「PERSONA」など数々の市井の方々のポートレートを残した鬼海弘雄さんの作品を見たことがある方は多いのではないでしょうか。
代表的なもので、浅草寺「宝蔵門」の赤い壁をバックにポートレートを撮り続けた作品やインドの子供たちを撮影したものは有名ですね。
私が、鬼海弘雄さんを知ったのは、いつだったか?
「浅草の赤い壁の前で街の人を撮っている写真家さん」として認識していました。
ある時、フォトグラファーの木村直軌さんに、写真集「PERSONA」を勧めていただいて、目の前でそれを改めて見て少し認識が変わりました。
なんとなく「知ってはいた」から、改めて作品を写真集を通して見直すことは違いますね。
なんとなく知っていた頃は、
「浅草にいる変わった人を撮影し続けた写真集」といった認識でしたが
きちんと写真集に向き合って見てみると奇異な人々を撮っていることよりも
「どうしてこう撮れるのか」が気になりました。
鬼海弘雄さんが選んだ土地「浅草」には、私も縁があって(徒歩圏内に菩提寺がある)、以前より通っていました。
浅草に一般の方はどんなイメージを持つのでしょう?
雷門と下町、人力車と天丼などの観光地的なものでしょうか。
私にとっての浅草は、「人」です。
ユニークな人が多い。
東京のお笑い発祥の地だからか?「人」に魅力があるんです。
人間力の強い、強そうな方が多い気がします。
これは、原宿や渋谷とは、全く違うんです。
古い建物が多く残っていて歴史的な建造物もありますが、それは一部の側面にしか過ぎません。
浅草の「人」に声をかけて写真撮影をするのは、合点がいくんです。
(人に声をかけて写真を撮るのは、原宿でも渋谷でも銀座でも良いしやりやすいんですけど)
前述の木村さんに勧められて「PERSONA」を見た後に、自分で同じ場所で同じことをするとどうなるのだろう?と興味がわきました。

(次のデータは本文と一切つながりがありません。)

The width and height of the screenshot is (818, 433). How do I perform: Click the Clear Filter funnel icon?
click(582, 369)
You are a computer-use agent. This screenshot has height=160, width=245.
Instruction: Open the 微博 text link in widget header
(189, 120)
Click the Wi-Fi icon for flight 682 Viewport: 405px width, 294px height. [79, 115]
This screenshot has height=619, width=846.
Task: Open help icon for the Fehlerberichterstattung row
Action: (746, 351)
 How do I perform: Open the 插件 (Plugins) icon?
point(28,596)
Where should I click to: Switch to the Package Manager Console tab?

改めて、実際に撮ってみたのが1年ぐらい前(それ以前、5年ぐらい前に、雷門横の赤い壁の前でポートレートを撮影したことがあるのですが)。
日常の街歩きスナップと共にポートレート撮影は、私のメインテーマでもあるのでどう撮れるのだろうか?と。
人として、魅力を感じた人に声をかけて、感じたオーラをまとった人物をそのまま写真にする。

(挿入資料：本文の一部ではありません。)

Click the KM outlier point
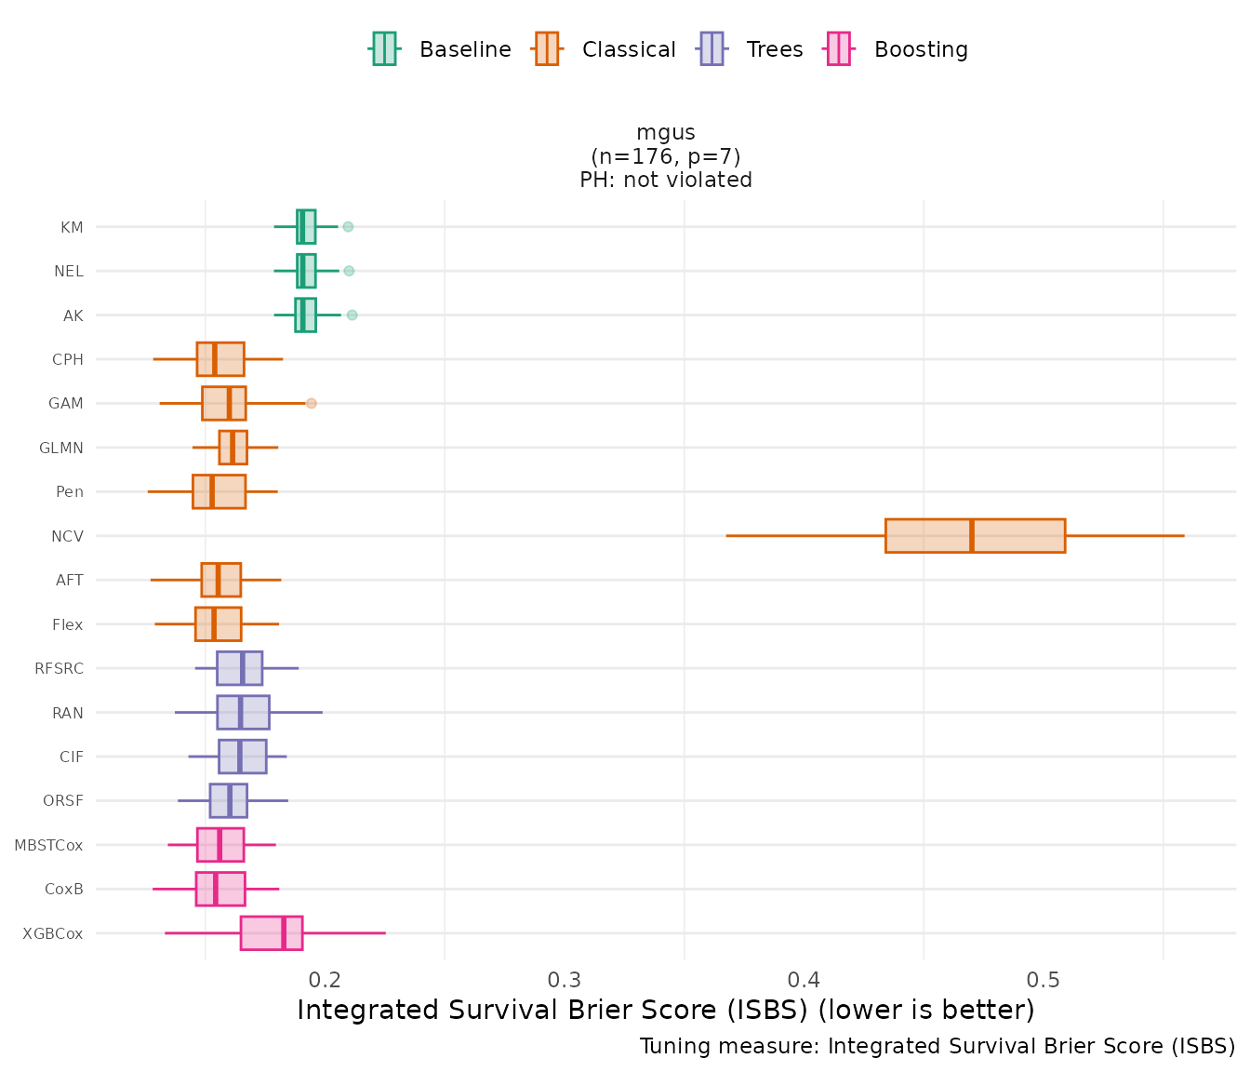 pyautogui.click(x=348, y=227)
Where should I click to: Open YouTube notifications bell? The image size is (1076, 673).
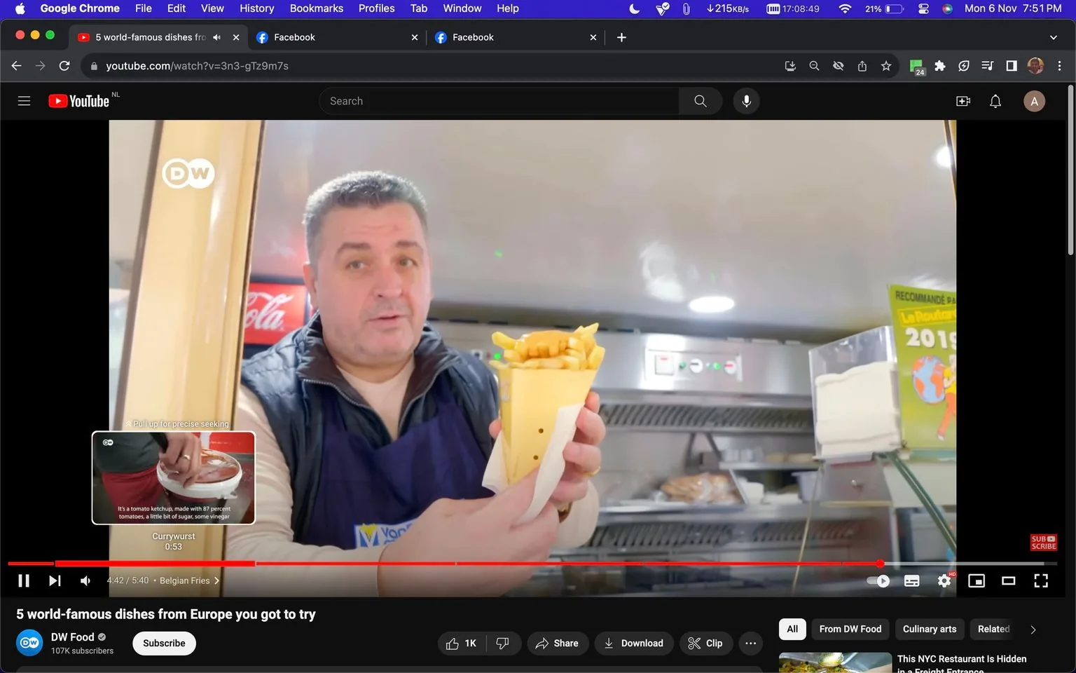(x=995, y=100)
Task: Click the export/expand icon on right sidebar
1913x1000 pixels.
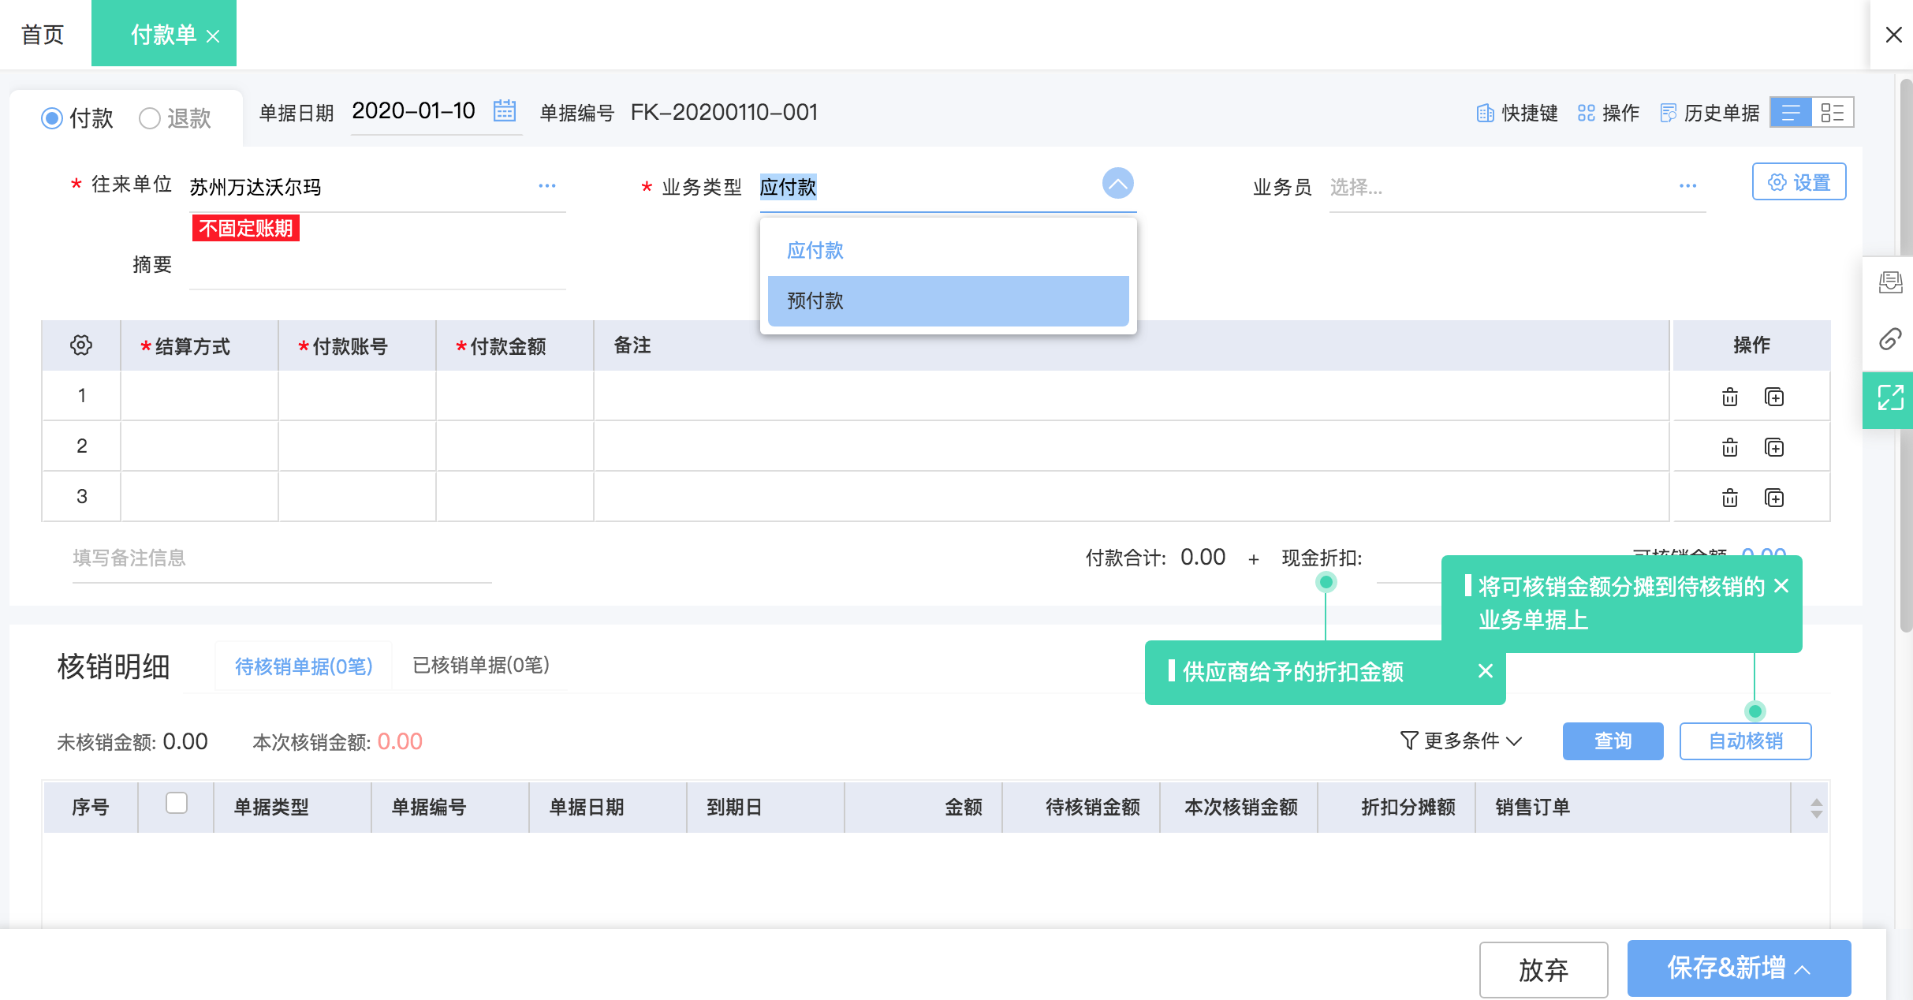Action: click(x=1890, y=399)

外面だけでなく、感じた内面まで表現できるのかが鍵なのかなぁ。
【閑話休題】
女性ポートレートを撮影していると陥りがちなのが、かわいい・綺麗な人をかわいく・綺麗に撮れて満足してしまうこと。
もっと勘違いしてしまうと、
可愛い・綺麗な人をそのまま撮れるから写真が上手いと思ってしまうこと。
技術でもなんでもなくて、ただカメラの性能であることを認識できていない。。
モデルの表現した表情をそのまま定番の構図で撮影して、満足してしまう。
……自分で書いていて、耳が痛い(笑)
今は、カメラが瞳に自動で合焦してくれる時代ですから簡単なんです。
話しを戻しつつ……
閑話休題中に書いた、状態に陥らないための簡単なチェック方法。
鬼海弘雄さんの「PERSONA」を真似すればいいんです。
浅草の赤い壁まで行かなくてもいいし、行ってもいい。どこかの壁前で同じように、
通りがかりの人に声をかけて撮影すれば、自分の未熟さが認識できます。
足元にも及ばないことが、比べるまでもないことが認識できます。きっと。
私は、時々これをする様になって、凹みまくります。
写真集を見て、自分が撮ったものを見る。泣けてきます。
もう写真撮りたくない。とも思いますし、もう一度、撮影に行きたくもなります。
ポートレートの難しさを痛感します。
浅草と言う好立地でありながら、背景を捨てて(無機質な壁だけを背景にして)、モノクロームで撮る難しさ。
照明も逆光も使わず、特別なレンズも使わない。
鬼海弘雄さんの使用カメラは、ハッセルブラッドの500C/M。
レンズは、標準レンズの80mm F2.8だそうなので、プラナーかな。
35mm換算で、焦点距離が44mmぐらい。
これのみで、撮影を続けたそうです。
本当に特別なことがないんです。きっとどんなカメラでも撮影可能なのでしょう。
被写体を見つける。言葉を交わす。ファインダーを覗く、シャッターを切る。
これだけのこと。
これだけなのに、表現に大きな大きな大きな差がつく。